Passage given
○ ○ ○ ○ ○
Question 7. If the function \( f(x) \) is increasing at \( x = a \), then which is the correct option from the following?
(a) \( f'(a) < 0 \)
(b) \( f'(a) > 0 \)
(c) \( f'(a) = 0 \)
(d) \( f''(a) > 0 \)
Answer: (b) \( f'(a) > 0 \)
In simple words: A function is increasing at a point if its first derivative at that point is positive, meaning the slope of the function is going upwards.

🎯 Exam Tip: A positive first derivative signifies an increasing function, while a negative first derivative indicates a decreasing function.

 

Question 8. What are the necessary and sufficient conditions for a function to be minimum at \( x = a \)?
(a) \( f'(a) = 0, f''(a) < 0 \)
(b) \( f'(a) > 0, f''(a) > 0 \)
(c) \( f'(a) = 0, f''(a) > 0 \)
(d) \( f'(a) < 0, f'(a) > 0 \)
Answer: (c) \( f'(a) = 0, f''(a) > 0 \)
In simple words: For a function to be at a minimum point, its slope (first derivative) must be zero, and its curvature (second derivative) must be positive, indicating a concave-up shape.

🎯 Exam Tip: For finding local extrema, setting the first derivative to zero identifies critical points, and the sign of the second derivative at these points determines if it's a maximum (negative) or minimum (positive).

 

Question 9. What is the formula for elasticity of demand?
(a) \( - \frac{p}{x} \cdot \frac{dx}{dp} \)
(b) \( \frac{p}{x} \cdot \frac{dx}{dp} \)
(c) \( - \frac{x}{p} \cdot \frac{dp}{dx} \)
(d) \( \frac{p}{x} \cdot \frac{dp}{dx} \)
Answer: (a) \( - \frac{p}{x} \cdot \frac{dx}{dp} \)
In simple words: Elasticity of demand measures how much the quantity demanded changes when the price changes. It's calculated by multiplying the ratio of price to quantity by the derivative of quantity with respect to price, with a negative sign to reflect the inverse relationship.

🎯 Exam Tip: The negative sign in the elasticity of demand formula indicates the inverse relationship between price and quantity demanded; omitting it would lead to an incorrect interpretation.

 

Question 10. What are the conditions for revenue function R to be maximum?
○ ○ ○ ○ ○
Data to use
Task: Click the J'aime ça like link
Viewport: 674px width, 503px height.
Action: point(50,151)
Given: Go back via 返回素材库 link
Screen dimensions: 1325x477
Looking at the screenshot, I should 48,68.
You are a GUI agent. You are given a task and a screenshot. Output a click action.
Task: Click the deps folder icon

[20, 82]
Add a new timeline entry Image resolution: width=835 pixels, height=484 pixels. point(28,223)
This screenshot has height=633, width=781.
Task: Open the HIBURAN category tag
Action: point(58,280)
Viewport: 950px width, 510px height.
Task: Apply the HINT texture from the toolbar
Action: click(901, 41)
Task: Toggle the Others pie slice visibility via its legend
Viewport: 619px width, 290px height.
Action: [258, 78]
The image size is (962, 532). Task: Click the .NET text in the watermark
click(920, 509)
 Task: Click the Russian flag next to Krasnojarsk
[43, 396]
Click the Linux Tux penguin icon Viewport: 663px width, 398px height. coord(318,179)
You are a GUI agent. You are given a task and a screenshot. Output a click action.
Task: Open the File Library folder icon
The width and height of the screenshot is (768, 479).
○ ○ ○ ○ ○
Directions
1: Copy out every one of the entries above word for word, from the first line to the last.
2: Extend the calculus quiz on derivatives, picking up right after its last line.

Answers by task
1:
Task: Click the J'aime ça like link
Viewport: 674px width, 503px height.
Action: point(50,151)
Given: Go back via 返回素材库 link
Screen dimensions: 1325x477
Looking at the screenshot, I should 48,68.
You are a GUI agent. You are given a task and a screenshot. Output a click action.
Task: Click the deps folder icon

[20, 82]
Add a new timeline entry Image resolution: width=835 pixels, height=484 pixels. point(28,223)
This screenshot has height=633, width=781.
Task: Open the HIBURAN category tag
Action: point(58,280)
Viewport: 950px width, 510px height.
Task: Apply the HINT texture from the toolbar
Action: click(901, 41)
Task: Toggle the Others pie slice visibility via its legend
Viewport: 619px width, 290px height.
Action: [258, 78]
The image size is (962, 532). Task: Click the .NET text in the watermark
click(920, 509)
 Task: Click the Russian flag next to Krasnojarsk
[43, 396]
Click the Linux Tux penguin icon Viewport: 663px width, 398px height. coord(318,179)
You are a GUI agent. You are given a task and a screenshot. Output a click action.
Task: Open the File Library folder icon
The width and height of the screenshot is (768, 479).

2:
(a) \( \frac{dR}{dx} = 0, \frac{d^2R}{dx^2} < 0 \)
(b) \( \frac{dR}{dx} = 0, \frac{d^2R}{dx^2} > 0 \)
(c) \( \frac{dR}{dx} > 0, \frac{d^2R}{dx^2} < 0 \)
(d) \( \frac{dR}{dx} > 0, \frac{d^2R}{dx^2} > 0 \)
Answer: (a) \( \frac{dR}{dx} = 0, \frac{d^2R}{dx^2} < 0 \)
In simple words: For total revenue to be at its highest point, the first derivative of the revenue function must be zero, and the second derivative must be negative, meaning the revenue curve is concave down at that point.

🎯 Exam Tip: Maximizing revenue (or profit) involves finding critical points where the first derivative is zero and confirming it's a maximum using the second derivative test.

Section B

Question 1. Define differentiation.
Answer: The mathematical method of finding the derivative of a function is known as differentiation.
In simple words: Differentiation is how we figure out how fast something is changing, like the slope of a curve at any single point.

🎯 Exam Tip: A clear, concise definition of differentiation is essential; focus on its role in finding the rate of change of a function.

 

Question 2. Find \( f'(x) \) for the function \( f(x) = 50 \).
Answer: For the function \( f(x) = 50 \), the derivative \( f'(x) = 0 \).
In simple words: If a function is just a constant number, like 50, it means it's not changing, so its rate of change (derivative) is zero.

🎯 Exam Tip: Remember that the derivative of any constant is always zero because a constant value has no rate of change.

 

Question 3. Find \( \frac{dy}{dx} \) if \( y = a \), where 'a' is constant.
Answer: If \( y = a \), where 'a' is a constant, then its derivative \( \frac{dy}{dx} = 0 \).
In simple words: When 'y' is a fixed number and does not change, its rate of change with respect to 'x' is zero.

🎯 Exam Tip: This question tests the fundamental rule that the derivative of a constant is zero.

 

Question 4. State the rule for derivative for the product of two functions of x.
Answer: If 'u' and 'v' are functions of 'x' that can be differentiated, and \( y = u \cdot v \), then the rule for finding the derivative of their product is: \( \frac{dy}{dx} = u \cdot \frac{dv}{dx} + v \cdot \frac{du}{dx} \).
In simple words: To find the derivative of two functions multiplied together, you take the first function, multiply it by the derivative of the second, and then add the second function multiplied by the derivative of the first.

🎯 Exam Tip: The product rule is essential for functions involving multiplication; clearly stating the formula and its components is key to scoring points.

 

Question 5. How will the first order derivative of a function be at \( x = a \) if the function is decreasing at \( x = a \)?
Answer: If a function is going down (decreasing) at a point \( x = a \), then its first derivative at that point will be a negative number, meaning \( f'(a) < 0 \).
In simple words: If a function is decreasing, its first derivative, which tells us the slope, will be less than zero.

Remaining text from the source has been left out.